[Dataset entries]

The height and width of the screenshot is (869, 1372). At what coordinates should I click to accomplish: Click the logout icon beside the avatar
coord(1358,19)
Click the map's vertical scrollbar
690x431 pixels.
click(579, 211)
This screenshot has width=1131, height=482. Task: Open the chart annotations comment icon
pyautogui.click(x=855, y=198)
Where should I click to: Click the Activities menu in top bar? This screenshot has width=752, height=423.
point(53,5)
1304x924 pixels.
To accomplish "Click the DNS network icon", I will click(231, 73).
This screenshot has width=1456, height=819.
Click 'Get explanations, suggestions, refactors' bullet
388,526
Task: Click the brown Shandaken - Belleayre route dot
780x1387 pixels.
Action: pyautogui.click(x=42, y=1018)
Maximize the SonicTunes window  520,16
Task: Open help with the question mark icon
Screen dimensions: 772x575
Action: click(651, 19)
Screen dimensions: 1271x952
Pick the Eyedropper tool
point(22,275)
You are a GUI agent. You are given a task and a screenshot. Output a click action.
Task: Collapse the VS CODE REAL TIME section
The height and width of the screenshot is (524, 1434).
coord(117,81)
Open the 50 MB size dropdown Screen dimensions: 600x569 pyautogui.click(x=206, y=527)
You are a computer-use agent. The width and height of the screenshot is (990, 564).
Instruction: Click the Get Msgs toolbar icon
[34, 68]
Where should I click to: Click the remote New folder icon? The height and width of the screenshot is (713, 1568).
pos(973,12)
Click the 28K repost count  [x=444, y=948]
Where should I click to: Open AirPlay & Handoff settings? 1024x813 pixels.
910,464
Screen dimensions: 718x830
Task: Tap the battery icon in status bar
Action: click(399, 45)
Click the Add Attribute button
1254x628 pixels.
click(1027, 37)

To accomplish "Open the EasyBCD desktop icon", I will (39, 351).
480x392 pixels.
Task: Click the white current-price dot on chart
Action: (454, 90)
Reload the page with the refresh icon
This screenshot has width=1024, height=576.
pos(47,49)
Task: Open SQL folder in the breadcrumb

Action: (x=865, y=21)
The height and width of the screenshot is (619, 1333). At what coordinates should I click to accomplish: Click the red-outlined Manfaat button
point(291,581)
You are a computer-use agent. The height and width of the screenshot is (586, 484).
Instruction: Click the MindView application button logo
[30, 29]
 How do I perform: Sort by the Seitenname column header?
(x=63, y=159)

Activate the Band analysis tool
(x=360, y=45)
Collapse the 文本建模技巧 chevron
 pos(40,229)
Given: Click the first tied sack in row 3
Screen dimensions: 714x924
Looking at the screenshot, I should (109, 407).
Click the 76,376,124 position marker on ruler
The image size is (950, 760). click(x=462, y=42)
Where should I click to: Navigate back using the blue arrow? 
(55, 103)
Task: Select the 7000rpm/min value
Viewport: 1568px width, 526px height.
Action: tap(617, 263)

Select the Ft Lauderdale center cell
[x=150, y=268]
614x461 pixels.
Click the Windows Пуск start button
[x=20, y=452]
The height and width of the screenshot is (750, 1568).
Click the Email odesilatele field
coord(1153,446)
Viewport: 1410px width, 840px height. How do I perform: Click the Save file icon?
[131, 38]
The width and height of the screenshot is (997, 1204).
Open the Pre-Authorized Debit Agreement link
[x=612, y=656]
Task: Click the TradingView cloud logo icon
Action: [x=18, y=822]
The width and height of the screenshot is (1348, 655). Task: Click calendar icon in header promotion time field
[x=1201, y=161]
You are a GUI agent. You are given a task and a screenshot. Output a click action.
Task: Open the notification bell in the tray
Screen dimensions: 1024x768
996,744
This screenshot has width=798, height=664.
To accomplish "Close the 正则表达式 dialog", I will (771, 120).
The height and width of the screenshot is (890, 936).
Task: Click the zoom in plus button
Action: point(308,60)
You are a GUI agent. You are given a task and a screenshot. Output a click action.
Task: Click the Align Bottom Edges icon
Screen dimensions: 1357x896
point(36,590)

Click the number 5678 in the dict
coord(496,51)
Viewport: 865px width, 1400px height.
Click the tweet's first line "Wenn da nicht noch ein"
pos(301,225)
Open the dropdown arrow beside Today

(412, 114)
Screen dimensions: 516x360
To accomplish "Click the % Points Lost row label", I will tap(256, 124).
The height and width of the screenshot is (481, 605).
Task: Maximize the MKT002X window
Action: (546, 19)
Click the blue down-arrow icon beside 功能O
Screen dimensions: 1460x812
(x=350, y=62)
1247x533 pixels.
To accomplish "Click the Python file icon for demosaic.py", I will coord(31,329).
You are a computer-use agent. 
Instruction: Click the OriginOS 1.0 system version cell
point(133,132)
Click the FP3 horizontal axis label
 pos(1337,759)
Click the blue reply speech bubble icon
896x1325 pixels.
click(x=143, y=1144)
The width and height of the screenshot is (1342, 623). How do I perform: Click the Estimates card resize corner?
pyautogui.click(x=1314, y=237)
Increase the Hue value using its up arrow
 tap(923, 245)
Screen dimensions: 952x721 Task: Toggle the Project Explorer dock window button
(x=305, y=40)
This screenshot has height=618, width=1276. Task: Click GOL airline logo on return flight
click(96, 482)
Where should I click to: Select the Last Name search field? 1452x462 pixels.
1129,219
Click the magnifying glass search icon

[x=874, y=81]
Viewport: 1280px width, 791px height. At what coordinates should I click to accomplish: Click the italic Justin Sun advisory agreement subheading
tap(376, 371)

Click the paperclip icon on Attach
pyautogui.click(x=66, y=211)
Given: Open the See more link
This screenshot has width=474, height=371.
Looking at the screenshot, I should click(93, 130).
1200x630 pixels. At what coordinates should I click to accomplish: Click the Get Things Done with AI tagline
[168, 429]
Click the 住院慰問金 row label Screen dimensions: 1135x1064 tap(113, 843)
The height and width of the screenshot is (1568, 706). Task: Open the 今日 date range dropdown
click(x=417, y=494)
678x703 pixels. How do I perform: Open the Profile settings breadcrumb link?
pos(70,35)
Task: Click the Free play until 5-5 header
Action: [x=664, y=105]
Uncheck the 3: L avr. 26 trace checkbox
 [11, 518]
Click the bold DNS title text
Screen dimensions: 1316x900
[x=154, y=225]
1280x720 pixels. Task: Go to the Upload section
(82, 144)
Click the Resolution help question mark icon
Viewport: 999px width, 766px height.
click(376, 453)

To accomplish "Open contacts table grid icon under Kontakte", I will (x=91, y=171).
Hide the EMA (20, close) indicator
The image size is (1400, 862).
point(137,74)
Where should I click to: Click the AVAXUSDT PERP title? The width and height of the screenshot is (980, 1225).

EXERCISE DIRECTIONS →
Where the string "question" turns up in a line of the data above, copy that whole line.

SOLVED PROBLEM →
Task: Open help with the question mark icon
Click the Resolution help question mark icon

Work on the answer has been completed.